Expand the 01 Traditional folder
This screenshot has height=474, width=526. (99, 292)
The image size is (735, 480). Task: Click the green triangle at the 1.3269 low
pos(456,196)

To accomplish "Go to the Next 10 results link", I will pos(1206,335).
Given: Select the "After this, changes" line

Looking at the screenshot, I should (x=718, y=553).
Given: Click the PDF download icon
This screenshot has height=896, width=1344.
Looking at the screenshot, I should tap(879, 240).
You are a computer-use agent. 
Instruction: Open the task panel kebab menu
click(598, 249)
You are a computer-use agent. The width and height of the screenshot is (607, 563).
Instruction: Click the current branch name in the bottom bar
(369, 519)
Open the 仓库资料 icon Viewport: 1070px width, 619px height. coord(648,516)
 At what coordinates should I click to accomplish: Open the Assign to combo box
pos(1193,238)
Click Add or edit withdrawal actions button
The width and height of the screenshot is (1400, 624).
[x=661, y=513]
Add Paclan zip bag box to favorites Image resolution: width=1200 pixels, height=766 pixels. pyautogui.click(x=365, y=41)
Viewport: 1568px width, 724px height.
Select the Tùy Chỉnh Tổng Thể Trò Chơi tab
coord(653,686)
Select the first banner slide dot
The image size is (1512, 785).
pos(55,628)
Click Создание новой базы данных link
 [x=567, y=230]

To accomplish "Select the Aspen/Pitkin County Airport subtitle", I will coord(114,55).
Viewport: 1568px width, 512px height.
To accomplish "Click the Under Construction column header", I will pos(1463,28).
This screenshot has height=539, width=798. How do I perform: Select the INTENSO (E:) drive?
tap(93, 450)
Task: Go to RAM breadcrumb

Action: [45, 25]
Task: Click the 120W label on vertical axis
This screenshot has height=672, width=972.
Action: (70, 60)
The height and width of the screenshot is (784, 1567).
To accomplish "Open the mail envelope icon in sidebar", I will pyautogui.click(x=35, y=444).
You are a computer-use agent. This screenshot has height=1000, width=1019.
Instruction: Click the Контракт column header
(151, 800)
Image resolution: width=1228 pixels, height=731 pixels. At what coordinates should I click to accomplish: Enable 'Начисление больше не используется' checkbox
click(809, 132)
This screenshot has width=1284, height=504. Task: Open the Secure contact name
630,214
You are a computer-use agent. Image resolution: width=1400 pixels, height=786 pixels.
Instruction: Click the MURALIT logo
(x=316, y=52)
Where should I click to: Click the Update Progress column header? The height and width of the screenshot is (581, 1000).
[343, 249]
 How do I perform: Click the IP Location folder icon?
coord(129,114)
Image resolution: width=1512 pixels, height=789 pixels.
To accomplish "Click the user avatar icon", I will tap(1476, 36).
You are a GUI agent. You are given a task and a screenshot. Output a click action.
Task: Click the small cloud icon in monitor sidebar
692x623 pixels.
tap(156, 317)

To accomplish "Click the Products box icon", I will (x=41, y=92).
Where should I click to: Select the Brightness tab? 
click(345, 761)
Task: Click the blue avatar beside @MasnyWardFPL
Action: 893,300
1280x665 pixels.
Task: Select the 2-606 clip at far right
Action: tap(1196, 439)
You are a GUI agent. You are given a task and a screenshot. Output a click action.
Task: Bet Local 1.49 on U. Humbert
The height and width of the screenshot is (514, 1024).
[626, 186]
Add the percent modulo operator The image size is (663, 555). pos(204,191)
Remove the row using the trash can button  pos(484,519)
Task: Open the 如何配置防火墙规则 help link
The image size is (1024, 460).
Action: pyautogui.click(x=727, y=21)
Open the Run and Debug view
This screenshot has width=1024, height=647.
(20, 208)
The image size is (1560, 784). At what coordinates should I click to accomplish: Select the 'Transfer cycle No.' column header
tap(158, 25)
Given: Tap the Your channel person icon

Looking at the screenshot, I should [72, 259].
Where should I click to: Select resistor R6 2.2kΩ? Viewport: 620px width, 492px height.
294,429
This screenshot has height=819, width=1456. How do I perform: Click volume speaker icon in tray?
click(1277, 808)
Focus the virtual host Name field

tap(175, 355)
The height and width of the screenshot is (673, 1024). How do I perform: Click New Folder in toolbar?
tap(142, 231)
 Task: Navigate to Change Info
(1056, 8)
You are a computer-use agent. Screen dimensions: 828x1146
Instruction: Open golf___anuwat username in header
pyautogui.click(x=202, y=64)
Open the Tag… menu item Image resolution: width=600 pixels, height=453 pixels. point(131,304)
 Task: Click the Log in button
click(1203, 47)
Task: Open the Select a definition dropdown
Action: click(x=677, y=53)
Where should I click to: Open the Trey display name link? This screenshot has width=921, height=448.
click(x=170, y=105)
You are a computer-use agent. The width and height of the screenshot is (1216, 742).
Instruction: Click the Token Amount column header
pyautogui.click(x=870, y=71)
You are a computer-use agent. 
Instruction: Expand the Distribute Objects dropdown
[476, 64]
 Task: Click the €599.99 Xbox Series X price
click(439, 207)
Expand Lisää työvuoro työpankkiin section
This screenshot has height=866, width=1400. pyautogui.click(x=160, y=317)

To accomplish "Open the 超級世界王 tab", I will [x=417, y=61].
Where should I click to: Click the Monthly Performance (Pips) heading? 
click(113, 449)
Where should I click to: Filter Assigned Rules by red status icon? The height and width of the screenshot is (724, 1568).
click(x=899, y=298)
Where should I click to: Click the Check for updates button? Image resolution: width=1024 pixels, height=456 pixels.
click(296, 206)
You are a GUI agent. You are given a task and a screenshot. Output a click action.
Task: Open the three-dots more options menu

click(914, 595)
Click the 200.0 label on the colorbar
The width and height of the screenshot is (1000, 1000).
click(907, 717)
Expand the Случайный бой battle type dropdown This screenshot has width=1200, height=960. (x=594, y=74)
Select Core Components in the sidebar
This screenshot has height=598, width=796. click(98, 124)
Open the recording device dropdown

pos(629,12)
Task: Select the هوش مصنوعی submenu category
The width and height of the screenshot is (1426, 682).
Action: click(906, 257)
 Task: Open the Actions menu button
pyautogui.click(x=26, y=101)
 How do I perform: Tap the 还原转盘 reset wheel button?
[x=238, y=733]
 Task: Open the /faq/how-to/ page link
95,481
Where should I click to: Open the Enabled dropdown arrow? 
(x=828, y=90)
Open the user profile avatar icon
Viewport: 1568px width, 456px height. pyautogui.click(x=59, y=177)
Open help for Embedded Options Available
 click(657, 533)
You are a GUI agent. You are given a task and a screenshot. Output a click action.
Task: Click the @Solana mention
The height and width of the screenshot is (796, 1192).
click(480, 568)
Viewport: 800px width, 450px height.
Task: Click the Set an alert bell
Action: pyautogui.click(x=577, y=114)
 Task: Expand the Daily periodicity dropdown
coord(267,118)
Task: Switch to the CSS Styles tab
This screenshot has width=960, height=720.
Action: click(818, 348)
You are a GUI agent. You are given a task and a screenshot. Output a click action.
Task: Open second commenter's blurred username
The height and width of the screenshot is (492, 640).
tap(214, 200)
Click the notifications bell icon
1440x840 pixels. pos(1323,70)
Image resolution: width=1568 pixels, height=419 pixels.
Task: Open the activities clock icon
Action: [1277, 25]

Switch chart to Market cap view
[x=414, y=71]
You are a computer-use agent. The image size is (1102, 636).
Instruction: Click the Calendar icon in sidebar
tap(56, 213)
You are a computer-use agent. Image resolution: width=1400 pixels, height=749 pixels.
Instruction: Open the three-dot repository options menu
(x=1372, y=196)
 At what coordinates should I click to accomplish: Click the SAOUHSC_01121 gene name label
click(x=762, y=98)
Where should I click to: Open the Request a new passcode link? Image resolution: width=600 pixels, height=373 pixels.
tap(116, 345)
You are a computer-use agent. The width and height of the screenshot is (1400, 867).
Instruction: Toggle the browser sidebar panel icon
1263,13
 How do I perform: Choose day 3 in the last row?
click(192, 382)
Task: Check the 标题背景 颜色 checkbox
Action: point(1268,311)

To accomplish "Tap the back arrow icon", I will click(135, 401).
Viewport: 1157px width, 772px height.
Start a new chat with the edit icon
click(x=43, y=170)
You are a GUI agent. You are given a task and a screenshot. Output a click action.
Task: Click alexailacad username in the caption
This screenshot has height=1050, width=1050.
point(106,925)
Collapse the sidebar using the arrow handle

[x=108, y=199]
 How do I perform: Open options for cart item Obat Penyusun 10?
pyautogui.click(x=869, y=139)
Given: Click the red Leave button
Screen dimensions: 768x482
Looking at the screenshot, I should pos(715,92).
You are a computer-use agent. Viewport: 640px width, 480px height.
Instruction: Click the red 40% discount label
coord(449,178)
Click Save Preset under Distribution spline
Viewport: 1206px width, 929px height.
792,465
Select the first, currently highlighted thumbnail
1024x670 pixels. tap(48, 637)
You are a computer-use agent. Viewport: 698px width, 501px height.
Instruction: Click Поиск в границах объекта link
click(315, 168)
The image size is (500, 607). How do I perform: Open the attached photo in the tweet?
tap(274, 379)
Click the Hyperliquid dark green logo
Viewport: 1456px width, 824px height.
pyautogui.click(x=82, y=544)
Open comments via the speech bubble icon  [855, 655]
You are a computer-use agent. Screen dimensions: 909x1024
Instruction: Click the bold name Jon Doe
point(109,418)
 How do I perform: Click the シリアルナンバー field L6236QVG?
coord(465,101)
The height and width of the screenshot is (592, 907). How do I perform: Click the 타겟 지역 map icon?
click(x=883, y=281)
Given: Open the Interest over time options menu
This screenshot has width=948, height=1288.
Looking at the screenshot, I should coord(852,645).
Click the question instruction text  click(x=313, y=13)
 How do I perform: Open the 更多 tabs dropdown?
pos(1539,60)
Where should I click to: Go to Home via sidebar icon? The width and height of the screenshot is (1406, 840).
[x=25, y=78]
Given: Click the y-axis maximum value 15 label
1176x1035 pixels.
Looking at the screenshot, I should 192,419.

----------

WHAT YOU SHOULD DO
Using the records above, copy word for word the line with "This screenshot has height=672, width=972.", the line with "You are a computer-use agent. This", and every line between them.

SOLUTION FOR THIS PROBLEM
This screenshot has height=672, width=972.
Action: (70, 60)
The height and width of the screenshot is (784, 1567).
To accomplish "Open the mail envelope icon in sidebar", I will pyautogui.click(x=35, y=444).
You are a computer-use agent. This screenshot has height=1000, width=1019.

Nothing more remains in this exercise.